The northern giant hummingbird (Patagona peruviana) is the largest species of hummingbird and one of two species of the genus Patagona.

==Size==
Its mass is in the range of 17–31 g, making it approximately twice as heavy as the next largest hummingbird. Its wingspan is 21.5 cm, with a body length of 23 cm. The northern giant hummingbird is slightly larger than the southern giant hummingbird, having a longer bill, wings, tail, and body length. Northern males are heavier and with longer wings than northern females.

==Range==
The northern giant hummingbird is non-migratory and inhabits the Andes in Chile, Ecuador, and Peru, which differs from the range of the migratory southern giant hummingbird that inhabits Chile, Argentina, and Bolivia.

==Genetic analysis==
It and the sympatric southern giant hummingbird (P. gigas) were once considered the same species, i.e., the giant hummingbird, though some researchers had already classified them as different species or subspecies in the past. Genetic analysis supports the separation of the two species which shows that they diverged between 2.1 and 3.4 million years ago, in the late Pliocene.

The binomial name, Patagona chaski, was attributed to the northern giant hummingbird in 2024, but this taxon was already described as Patagona peruviana by Adolphe Boucard in 1893, making P. chaski a junior synonym of P. peruviana.

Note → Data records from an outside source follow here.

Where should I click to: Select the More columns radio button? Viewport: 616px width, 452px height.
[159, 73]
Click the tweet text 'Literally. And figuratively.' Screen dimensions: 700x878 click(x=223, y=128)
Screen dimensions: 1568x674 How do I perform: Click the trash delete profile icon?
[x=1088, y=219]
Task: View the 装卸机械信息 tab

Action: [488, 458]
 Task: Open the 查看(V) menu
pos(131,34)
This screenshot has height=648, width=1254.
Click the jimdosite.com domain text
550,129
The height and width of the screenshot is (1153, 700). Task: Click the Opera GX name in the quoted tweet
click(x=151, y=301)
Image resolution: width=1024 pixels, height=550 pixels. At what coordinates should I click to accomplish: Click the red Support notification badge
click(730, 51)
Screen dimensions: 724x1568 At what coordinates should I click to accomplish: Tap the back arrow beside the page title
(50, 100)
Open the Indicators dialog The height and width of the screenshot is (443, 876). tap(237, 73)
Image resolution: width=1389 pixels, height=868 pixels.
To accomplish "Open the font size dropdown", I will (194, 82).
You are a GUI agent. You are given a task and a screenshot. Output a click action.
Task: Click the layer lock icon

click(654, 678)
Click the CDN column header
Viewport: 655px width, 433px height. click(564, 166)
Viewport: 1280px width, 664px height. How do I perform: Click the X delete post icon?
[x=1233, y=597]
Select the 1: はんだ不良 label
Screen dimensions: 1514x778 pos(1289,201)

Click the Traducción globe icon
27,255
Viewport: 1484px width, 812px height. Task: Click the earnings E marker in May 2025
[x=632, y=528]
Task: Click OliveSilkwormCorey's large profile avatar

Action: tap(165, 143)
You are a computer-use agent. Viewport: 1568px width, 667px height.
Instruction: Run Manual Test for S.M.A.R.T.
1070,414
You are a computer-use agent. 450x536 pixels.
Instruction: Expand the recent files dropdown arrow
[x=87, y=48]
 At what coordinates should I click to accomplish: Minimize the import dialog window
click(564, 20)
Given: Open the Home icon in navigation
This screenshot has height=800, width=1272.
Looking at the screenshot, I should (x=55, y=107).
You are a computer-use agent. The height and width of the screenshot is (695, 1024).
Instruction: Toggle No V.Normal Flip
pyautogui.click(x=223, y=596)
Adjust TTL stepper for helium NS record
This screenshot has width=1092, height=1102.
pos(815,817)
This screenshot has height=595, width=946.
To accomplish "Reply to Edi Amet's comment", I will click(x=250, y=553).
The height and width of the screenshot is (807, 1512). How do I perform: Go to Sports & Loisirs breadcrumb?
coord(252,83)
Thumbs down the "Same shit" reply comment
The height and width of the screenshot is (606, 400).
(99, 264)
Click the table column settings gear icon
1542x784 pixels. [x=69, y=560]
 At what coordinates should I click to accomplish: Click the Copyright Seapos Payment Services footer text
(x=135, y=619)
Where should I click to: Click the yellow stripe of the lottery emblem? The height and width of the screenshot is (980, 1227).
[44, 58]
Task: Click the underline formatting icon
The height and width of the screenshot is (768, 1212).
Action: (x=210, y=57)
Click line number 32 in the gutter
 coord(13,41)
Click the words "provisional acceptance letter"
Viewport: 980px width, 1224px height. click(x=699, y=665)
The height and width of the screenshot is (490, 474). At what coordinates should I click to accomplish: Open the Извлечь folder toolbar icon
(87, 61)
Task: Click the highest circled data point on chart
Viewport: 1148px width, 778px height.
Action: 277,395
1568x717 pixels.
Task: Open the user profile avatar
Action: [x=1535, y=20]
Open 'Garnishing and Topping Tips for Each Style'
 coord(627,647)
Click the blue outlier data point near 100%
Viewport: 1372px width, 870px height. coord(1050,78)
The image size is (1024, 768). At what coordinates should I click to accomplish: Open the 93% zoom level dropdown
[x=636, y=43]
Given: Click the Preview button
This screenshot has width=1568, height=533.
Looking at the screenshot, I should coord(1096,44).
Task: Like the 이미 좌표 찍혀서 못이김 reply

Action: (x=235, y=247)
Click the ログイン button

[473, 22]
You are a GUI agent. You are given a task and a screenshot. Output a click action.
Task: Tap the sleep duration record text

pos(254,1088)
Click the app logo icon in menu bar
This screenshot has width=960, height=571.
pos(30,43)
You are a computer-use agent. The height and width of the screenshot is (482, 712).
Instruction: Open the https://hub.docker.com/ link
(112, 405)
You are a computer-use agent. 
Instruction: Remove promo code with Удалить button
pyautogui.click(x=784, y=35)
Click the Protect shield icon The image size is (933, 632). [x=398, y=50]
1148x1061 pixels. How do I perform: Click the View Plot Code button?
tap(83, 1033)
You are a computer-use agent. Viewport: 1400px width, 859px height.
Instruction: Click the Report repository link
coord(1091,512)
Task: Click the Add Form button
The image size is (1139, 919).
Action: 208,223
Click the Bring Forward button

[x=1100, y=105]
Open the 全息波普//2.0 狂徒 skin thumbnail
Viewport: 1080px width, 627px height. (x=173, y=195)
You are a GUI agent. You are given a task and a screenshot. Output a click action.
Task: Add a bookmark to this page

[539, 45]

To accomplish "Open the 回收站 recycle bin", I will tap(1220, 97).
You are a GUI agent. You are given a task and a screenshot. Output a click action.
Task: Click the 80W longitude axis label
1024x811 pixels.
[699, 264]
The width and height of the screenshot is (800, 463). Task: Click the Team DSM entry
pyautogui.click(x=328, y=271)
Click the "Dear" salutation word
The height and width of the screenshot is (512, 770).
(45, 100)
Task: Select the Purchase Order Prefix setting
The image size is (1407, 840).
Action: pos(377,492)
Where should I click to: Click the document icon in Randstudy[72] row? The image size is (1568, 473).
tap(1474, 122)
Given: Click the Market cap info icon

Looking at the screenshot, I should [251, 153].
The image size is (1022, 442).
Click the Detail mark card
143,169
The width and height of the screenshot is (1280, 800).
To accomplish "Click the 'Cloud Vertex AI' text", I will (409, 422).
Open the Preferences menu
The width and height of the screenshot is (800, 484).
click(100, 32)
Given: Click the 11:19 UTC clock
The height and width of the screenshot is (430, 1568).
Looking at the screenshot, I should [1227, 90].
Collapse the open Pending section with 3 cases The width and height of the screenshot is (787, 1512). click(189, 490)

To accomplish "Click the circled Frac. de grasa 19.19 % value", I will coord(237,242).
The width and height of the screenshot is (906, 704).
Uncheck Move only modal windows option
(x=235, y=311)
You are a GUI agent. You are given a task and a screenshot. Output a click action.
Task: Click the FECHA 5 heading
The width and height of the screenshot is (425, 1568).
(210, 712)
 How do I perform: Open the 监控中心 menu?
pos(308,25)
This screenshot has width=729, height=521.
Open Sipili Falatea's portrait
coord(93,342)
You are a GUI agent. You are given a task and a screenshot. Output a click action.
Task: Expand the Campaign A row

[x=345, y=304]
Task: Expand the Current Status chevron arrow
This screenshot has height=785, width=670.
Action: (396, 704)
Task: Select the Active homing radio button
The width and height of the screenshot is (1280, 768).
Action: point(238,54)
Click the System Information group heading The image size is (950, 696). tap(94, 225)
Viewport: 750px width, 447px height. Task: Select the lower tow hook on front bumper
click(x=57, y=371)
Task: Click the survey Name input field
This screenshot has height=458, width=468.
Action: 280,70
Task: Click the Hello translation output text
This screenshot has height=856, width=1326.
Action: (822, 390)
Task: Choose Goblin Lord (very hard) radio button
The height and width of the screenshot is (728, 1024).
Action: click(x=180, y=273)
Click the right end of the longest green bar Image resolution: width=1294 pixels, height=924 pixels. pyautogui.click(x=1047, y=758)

A single F1 male hybrid between the two species has been recorded in a study that collected a sample of 101 individuals, suggesting that hybridization occurs regularly between the species. However, high genome-wide F_{ST} between the two species shows that introgression and backcrossing of first generation hybrids occurs very rarely in nature, such that there is no gene flow occurring between the two species.